_TASK INSTRUCTIONS_
Below this line is the material. Write out only its lines from the one containing "Task: Sort left" through the one containing "Task: Pan the map south with down arrow", both kept, exactly.

__________________________________________________

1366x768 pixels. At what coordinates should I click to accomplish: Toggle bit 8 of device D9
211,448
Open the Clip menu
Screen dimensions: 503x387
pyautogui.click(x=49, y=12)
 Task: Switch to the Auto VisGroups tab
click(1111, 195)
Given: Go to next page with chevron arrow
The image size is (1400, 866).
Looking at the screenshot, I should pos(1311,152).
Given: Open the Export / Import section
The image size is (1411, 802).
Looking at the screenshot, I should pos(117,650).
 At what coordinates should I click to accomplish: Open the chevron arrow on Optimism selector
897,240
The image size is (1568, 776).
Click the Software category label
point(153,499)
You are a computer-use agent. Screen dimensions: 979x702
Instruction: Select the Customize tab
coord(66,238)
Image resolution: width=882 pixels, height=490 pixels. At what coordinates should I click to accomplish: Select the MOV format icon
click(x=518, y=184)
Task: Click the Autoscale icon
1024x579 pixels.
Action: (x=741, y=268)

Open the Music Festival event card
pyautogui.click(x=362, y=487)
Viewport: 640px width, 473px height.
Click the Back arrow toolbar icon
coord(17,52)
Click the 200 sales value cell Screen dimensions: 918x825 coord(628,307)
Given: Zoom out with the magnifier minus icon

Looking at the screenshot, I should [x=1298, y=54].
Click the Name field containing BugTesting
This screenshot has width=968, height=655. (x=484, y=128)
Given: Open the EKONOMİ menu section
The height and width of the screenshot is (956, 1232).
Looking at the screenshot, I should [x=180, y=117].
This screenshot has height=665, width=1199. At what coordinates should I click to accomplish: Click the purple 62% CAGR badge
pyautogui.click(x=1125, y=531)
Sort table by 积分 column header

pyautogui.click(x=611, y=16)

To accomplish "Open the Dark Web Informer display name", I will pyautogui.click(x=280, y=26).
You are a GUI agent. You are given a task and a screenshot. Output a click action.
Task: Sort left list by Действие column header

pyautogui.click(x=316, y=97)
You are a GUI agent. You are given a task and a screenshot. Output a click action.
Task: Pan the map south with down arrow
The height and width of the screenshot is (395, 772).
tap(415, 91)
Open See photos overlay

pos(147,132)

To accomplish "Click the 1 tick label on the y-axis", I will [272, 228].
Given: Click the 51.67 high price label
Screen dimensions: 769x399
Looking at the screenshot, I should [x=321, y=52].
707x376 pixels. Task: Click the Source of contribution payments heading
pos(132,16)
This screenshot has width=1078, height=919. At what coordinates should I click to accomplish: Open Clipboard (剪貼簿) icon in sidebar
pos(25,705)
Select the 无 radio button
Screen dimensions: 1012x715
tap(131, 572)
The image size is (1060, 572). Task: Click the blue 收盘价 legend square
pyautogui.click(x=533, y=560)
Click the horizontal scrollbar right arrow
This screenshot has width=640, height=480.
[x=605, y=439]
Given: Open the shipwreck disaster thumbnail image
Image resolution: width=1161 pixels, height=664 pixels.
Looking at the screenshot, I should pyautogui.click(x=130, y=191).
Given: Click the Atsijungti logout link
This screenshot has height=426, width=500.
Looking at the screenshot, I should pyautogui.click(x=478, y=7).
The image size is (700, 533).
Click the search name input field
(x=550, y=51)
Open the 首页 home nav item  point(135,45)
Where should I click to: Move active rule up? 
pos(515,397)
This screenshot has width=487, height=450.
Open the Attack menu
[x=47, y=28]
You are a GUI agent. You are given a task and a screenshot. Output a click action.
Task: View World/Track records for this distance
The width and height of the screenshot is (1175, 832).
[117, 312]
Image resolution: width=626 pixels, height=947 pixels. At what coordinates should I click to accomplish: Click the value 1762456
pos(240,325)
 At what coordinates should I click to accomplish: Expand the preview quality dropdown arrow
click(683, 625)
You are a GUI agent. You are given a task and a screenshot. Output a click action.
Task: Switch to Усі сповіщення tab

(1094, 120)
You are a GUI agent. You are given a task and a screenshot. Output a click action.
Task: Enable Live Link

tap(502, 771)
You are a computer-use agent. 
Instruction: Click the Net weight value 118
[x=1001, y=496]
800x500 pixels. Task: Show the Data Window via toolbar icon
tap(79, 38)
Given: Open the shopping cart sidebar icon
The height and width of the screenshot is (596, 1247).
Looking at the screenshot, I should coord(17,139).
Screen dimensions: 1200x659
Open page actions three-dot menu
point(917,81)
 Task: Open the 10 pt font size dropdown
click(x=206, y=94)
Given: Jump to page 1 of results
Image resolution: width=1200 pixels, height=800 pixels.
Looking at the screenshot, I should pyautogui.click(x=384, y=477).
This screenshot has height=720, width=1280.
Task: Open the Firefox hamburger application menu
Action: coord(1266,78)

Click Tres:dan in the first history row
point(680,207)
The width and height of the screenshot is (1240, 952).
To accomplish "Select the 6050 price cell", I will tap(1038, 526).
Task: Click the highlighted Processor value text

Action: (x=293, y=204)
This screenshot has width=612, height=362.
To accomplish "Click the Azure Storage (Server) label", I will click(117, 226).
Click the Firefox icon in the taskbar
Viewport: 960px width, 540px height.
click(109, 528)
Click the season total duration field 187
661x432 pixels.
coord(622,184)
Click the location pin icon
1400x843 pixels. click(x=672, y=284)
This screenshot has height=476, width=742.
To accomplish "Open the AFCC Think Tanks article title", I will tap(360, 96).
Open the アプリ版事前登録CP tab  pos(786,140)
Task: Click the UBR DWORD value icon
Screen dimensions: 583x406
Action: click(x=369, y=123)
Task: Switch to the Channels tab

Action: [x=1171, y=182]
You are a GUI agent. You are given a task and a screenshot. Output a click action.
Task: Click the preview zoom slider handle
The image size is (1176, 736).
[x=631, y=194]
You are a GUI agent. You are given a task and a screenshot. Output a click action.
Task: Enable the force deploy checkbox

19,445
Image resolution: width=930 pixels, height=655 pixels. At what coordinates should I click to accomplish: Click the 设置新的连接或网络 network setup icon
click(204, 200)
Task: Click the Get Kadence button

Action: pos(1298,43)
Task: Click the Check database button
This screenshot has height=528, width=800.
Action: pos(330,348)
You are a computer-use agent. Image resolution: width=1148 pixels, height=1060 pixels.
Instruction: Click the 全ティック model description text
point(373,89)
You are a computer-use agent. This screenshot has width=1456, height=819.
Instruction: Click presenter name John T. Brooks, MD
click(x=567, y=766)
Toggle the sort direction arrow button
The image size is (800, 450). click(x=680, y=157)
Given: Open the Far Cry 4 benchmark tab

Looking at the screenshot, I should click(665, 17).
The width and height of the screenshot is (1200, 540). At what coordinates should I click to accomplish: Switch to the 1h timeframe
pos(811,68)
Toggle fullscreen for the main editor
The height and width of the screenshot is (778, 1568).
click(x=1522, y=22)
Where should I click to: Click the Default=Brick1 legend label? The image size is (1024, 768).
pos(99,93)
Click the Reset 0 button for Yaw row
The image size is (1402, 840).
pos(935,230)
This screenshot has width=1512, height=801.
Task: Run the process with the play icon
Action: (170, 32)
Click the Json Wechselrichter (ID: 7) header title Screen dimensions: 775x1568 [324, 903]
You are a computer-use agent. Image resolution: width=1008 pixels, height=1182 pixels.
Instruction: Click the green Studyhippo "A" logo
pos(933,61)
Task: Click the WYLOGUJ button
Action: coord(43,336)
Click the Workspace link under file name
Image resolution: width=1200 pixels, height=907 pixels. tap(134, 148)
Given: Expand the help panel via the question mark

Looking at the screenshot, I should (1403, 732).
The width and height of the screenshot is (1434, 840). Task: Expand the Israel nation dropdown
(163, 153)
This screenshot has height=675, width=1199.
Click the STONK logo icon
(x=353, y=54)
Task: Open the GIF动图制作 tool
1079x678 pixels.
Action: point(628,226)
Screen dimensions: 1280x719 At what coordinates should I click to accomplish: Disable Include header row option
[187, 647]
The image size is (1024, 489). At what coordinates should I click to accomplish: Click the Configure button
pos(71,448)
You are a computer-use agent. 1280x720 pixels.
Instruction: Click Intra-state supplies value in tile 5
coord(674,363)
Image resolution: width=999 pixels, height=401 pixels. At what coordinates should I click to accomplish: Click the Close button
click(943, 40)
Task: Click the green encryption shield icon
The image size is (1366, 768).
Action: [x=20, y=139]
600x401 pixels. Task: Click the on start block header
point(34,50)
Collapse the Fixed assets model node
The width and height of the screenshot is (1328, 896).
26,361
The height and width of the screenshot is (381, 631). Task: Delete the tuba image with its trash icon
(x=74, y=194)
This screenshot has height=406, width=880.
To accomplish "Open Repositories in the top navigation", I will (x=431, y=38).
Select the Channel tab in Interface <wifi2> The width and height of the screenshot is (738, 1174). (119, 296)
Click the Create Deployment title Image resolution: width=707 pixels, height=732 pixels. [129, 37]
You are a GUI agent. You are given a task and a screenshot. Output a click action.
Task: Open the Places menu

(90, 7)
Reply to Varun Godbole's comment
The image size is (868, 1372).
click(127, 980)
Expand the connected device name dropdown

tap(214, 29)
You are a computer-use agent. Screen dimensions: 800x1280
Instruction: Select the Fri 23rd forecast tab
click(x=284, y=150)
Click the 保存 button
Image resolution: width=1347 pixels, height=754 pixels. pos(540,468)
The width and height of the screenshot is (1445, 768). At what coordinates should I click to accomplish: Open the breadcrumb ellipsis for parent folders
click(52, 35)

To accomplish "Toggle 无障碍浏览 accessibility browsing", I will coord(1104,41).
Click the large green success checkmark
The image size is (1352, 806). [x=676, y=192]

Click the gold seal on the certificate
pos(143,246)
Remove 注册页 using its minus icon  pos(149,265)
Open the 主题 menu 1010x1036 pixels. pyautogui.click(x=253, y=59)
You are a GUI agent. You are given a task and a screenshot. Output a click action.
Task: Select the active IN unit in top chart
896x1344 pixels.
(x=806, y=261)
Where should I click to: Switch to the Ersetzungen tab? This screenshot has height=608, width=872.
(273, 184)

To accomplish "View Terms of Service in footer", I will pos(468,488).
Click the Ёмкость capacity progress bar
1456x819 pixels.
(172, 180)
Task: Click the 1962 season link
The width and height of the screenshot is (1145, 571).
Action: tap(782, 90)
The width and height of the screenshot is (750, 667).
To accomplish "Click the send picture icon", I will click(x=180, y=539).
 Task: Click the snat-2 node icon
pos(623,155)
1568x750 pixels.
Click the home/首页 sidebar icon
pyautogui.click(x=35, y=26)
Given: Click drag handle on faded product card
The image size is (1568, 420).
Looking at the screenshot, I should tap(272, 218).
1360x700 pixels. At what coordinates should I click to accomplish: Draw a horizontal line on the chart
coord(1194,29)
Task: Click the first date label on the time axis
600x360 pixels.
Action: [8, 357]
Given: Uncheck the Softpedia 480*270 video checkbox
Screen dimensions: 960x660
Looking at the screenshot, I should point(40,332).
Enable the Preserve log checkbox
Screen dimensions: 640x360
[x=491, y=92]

__________________________________________________

_SOLUTION_
Task: Sort left list by Действие column header

pyautogui.click(x=316, y=97)
You are a GUI agent. You are given a task and a screenshot. Output a click action.
Task: Pan the map south with down arrow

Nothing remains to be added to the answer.